(Beginning of DATA SHOWN)

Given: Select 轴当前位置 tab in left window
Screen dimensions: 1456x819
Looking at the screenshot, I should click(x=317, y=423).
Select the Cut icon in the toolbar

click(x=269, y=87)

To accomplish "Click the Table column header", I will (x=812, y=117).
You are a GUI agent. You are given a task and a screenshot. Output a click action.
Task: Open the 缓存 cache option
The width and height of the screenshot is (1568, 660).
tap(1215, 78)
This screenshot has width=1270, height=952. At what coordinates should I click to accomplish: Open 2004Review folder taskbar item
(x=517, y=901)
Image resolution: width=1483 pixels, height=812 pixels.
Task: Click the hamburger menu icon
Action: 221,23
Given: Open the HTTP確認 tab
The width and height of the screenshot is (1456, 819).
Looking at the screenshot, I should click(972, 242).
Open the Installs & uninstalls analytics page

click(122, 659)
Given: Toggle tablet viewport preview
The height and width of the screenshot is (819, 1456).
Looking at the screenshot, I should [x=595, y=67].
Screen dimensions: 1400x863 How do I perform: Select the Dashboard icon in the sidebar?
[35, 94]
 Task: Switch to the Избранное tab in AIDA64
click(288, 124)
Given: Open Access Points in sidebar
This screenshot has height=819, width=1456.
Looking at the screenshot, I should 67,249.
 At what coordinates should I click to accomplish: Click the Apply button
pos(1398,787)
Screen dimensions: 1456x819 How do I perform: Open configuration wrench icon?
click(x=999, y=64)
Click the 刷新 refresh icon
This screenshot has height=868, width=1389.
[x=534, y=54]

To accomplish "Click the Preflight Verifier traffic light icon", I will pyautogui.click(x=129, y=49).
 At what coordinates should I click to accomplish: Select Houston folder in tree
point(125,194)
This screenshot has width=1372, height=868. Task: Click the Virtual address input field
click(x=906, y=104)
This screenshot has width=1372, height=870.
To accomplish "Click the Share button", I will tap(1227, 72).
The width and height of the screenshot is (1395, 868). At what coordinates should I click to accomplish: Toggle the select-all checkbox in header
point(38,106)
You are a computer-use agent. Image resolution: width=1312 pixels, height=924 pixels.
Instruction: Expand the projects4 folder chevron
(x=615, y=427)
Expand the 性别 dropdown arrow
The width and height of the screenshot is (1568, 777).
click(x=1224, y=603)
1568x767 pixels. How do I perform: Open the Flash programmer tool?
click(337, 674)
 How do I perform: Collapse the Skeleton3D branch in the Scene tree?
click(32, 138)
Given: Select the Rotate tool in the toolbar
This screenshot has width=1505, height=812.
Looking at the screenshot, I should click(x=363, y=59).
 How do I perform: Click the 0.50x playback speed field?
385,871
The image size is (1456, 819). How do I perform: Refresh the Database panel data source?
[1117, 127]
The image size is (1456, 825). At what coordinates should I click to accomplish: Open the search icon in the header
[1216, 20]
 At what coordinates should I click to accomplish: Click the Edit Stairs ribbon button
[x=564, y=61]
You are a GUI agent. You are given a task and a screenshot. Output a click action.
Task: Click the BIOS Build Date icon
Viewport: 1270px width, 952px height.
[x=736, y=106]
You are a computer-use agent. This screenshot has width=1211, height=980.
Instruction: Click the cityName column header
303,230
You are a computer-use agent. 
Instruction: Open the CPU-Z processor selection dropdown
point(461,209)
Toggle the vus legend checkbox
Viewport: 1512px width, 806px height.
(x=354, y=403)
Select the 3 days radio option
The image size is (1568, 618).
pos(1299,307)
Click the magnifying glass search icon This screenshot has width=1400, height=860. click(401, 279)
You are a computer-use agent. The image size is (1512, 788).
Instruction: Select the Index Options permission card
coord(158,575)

(End of DATA SHOWN)

▸ **YOUR ASSIGNMENT**
Every entry needs to be copied exactly as it was written.

▸ **EXERCISE SOLUTION**
Given: Select 轴当前位置 tab in left window
Screen dimensions: 1456x819
Looking at the screenshot, I should click(x=317, y=423).
Select the Cut icon in the toolbar

click(x=269, y=87)

To accomplish "Click the Table column header", I will (x=812, y=117).
You are a GUI agent. You are given a task and a screenshot. Output a click action.
Task: Open the 缓存 cache option
The width and height of the screenshot is (1568, 660).
tap(1215, 78)
This screenshot has width=1270, height=952. At what coordinates should I click to accomplish: Open 2004Review folder taskbar item
(x=517, y=901)
Image resolution: width=1483 pixels, height=812 pixels.
Task: Click the hamburger menu icon
Action: 221,23
Given: Open the HTTP確認 tab
The width and height of the screenshot is (1456, 819).
Looking at the screenshot, I should click(972, 242).
Open the Installs & uninstalls analytics page

click(122, 659)
Given: Toggle tablet viewport preview
The height and width of the screenshot is (819, 1456).
Looking at the screenshot, I should [x=595, y=67].
Screen dimensions: 1400x863 How do I perform: Select the Dashboard icon in the sidebar?
[35, 94]
 Task: Switch to the Избранное tab in AIDA64
click(288, 124)
Given: Open Access Points in sidebar
This screenshot has height=819, width=1456.
Looking at the screenshot, I should 67,249.
 At what coordinates should I click to accomplish: Click the Apply button
pos(1398,787)
Screen dimensions: 1456x819 How do I perform: Open configuration wrench icon?
click(x=999, y=64)
Click the 刷新 refresh icon
This screenshot has height=868, width=1389.
[x=534, y=54]

To accomplish "Click the Preflight Verifier traffic light icon", I will pyautogui.click(x=129, y=49).
 At what coordinates should I click to accomplish: Select Houston folder in tree
point(125,194)
This screenshot has width=1372, height=868. Task: Click the Virtual address input field
click(x=906, y=104)
This screenshot has width=1372, height=870.
To accomplish "Click the Share button", I will tap(1227, 72).
The width and height of the screenshot is (1395, 868). At what coordinates should I click to accomplish: Toggle the select-all checkbox in header
point(38,106)
You are a computer-use agent. Image resolution: width=1312 pixels, height=924 pixels.
Instruction: Expand the projects4 folder chevron
(x=615, y=427)
Expand the 性别 dropdown arrow
The width and height of the screenshot is (1568, 777).
click(x=1224, y=603)
1568x767 pixels. How do I perform: Open the Flash programmer tool?
click(337, 674)
 How do I perform: Collapse the Skeleton3D branch in the Scene tree?
click(32, 138)
Given: Select the Rotate tool in the toolbar
This screenshot has width=1505, height=812.
Looking at the screenshot, I should click(x=363, y=59).
 How do I perform: Click the 0.50x playback speed field?
385,871
The image size is (1456, 819). How do I perform: Refresh the Database panel data source?
[1117, 127]
The image size is (1456, 825). At what coordinates should I click to accomplish: Open the search icon in the header
[1216, 20]
 At what coordinates should I click to accomplish: Click the Edit Stairs ribbon button
[x=564, y=61]
You are a GUI agent. You are given a task and a screenshot. Output a click action.
Task: Click the BIOS Build Date icon
Viewport: 1270px width, 952px height.
[x=736, y=106]
You are a computer-use agent. This screenshot has width=1211, height=980.
Instruction: Click the cityName column header
303,230
You are a computer-use agent. 
Instruction: Open the CPU-Z processor selection dropdown
point(461,209)
Toggle the vus legend checkbox
Viewport: 1512px width, 806px height.
(x=354, y=403)
Select the 3 days radio option
The image size is (1568, 618).
pos(1299,307)
Click the magnifying glass search icon This screenshot has width=1400, height=860. click(401, 279)
You are a computer-use agent. The image size is (1512, 788).
Instruction: Select the Index Options permission card
coord(158,575)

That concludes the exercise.